• Exercise goal
Please copy every one of the rows below verbatim, keeping each line as it stands.
---------------
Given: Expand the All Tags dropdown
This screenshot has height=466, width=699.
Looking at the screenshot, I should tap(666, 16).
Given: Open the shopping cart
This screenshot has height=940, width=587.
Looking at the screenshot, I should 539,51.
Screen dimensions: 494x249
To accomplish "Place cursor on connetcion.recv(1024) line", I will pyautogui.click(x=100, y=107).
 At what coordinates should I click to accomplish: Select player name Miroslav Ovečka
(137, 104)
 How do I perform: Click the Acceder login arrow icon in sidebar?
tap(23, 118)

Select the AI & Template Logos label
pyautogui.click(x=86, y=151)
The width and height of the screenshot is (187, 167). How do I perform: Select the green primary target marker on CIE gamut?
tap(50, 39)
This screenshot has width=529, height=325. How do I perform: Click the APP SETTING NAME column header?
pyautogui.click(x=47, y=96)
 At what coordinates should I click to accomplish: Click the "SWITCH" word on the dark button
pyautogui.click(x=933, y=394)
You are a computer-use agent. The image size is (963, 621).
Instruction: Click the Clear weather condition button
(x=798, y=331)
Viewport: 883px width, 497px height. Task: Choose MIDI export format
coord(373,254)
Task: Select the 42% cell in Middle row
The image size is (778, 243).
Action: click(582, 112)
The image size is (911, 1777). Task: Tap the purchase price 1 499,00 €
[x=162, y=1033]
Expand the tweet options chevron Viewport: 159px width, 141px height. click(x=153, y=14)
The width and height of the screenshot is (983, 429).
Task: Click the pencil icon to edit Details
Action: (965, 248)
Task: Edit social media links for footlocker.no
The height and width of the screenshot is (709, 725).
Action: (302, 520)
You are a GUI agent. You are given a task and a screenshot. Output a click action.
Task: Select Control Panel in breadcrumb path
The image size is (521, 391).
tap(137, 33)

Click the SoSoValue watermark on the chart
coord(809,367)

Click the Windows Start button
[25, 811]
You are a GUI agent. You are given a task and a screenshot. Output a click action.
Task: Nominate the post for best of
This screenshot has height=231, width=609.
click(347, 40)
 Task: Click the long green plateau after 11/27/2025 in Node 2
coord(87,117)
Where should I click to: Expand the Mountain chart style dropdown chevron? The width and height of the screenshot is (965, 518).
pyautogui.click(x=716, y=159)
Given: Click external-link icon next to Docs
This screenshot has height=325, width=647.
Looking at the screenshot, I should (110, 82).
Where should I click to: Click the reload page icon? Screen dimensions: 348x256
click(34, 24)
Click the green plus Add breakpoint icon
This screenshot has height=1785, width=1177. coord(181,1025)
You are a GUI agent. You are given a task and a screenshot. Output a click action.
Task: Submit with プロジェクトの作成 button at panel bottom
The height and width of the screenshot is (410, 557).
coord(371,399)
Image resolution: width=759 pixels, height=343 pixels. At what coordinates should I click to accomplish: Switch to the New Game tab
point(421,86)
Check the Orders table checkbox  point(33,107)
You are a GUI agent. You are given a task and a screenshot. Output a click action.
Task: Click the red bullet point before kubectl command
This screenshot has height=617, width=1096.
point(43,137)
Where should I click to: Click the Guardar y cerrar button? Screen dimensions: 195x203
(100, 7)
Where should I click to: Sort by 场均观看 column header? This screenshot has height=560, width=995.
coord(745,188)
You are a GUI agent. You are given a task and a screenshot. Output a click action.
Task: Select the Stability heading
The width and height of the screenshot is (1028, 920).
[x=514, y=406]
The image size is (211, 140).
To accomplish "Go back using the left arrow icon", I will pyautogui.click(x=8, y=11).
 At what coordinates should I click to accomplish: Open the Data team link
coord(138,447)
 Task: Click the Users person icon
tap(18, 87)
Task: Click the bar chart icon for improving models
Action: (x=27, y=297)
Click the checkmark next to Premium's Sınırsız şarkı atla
---------------
• The solution
Given: Expand the All Tags dropdown
This screenshot has height=466, width=699.
Looking at the screenshot, I should tap(666, 16).
Given: Open the shopping cart
This screenshot has height=940, width=587.
Looking at the screenshot, I should 539,51.
Screen dimensions: 494x249
To accomplish "Place cursor on connetcion.recv(1024) line", I will pyautogui.click(x=100, y=107).
 At what coordinates should I click to accomplish: Select player name Miroslav Ovečka
(137, 104)
 How do I perform: Click the Acceder login arrow icon in sidebar?
tap(23, 118)

Select the AI & Template Logos label
pyautogui.click(x=86, y=151)
The width and height of the screenshot is (187, 167). How do I perform: Select the green primary target marker on CIE gamut?
tap(50, 39)
This screenshot has width=529, height=325. How do I perform: Click the APP SETTING NAME column header?
pyautogui.click(x=47, y=96)
 At what coordinates should I click to accomplish: Click the "SWITCH" word on the dark button
pyautogui.click(x=933, y=394)
You are a computer-use agent. The image size is (963, 621).
Instruction: Click the Clear weather condition button
(x=798, y=331)
Viewport: 883px width, 497px height. Task: Choose MIDI export format
coord(373,254)
Task: Select the 42% cell in Middle row
The image size is (778, 243).
Action: click(582, 112)
The image size is (911, 1777). Task: Tap the purchase price 1 499,00 €
[x=162, y=1033]
Expand the tweet options chevron Viewport: 159px width, 141px height. click(x=153, y=14)
The width and height of the screenshot is (983, 429).
Task: Click the pencil icon to edit Details
Action: (965, 248)
Task: Edit social media links for footlocker.no
The height and width of the screenshot is (709, 725).
Action: (302, 520)
You are a GUI agent. You are given a task and a screenshot. Output a click action.
Task: Select Control Panel in breadcrumb path
The image size is (521, 391).
tap(137, 33)

Click the SoSoValue watermark on the chart
coord(809,367)

Click the Windows Start button
[25, 811]
You are a GUI agent. You are given a task and a screenshot. Output a click action.
Task: Nominate the post for best of
This screenshot has height=231, width=609.
click(347, 40)
 Task: Click the long green plateau after 11/27/2025 in Node 2
coord(87,117)
Where should I click to: Expand the Mountain chart style dropdown chevron? The width and height of the screenshot is (965, 518).
pyautogui.click(x=716, y=159)
Given: Click external-link icon next to Docs
This screenshot has height=325, width=647.
Looking at the screenshot, I should (110, 82).
Where should I click to: Click the reload page icon? Screen dimensions: 348x256
click(34, 24)
Click the green plus Add breakpoint icon
This screenshot has height=1785, width=1177. coord(181,1025)
You are a GUI agent. You are given a task and a screenshot. Output a click action.
Task: Submit with プロジェクトの作成 button at panel bottom
The height and width of the screenshot is (410, 557).
coord(371,399)
Image resolution: width=759 pixels, height=343 pixels. At what coordinates should I click to accomplish: Switch to the New Game tab
point(421,86)
Check the Orders table checkbox  point(33,107)
You are a GUI agent. You are given a task and a screenshot. Output a click action.
Task: Click the red bullet point before kubectl command
This screenshot has height=617, width=1096.
point(43,137)
Where should I click to: Click the Guardar y cerrar button? Screen dimensions: 195x203
(100, 7)
Where should I click to: Sort by 场均观看 column header? This screenshot has height=560, width=995.
coord(745,188)
You are a GUI agent. You are given a task and a screenshot. Output a click action.
Task: Select the Stability heading
The width and height of the screenshot is (1028, 920).
[x=514, y=406]
The image size is (211, 140).
To accomplish "Go back using the left arrow icon", I will pyautogui.click(x=8, y=11).
 At what coordinates should I click to accomplish: Open the Data team link
coord(138,447)
 Task: Click the Users person icon
tap(18, 87)
Task: Click the bar chart icon for improving models
Action: (x=27, y=297)
Click the checkmark next to Premium's Sınırsız şarkı atla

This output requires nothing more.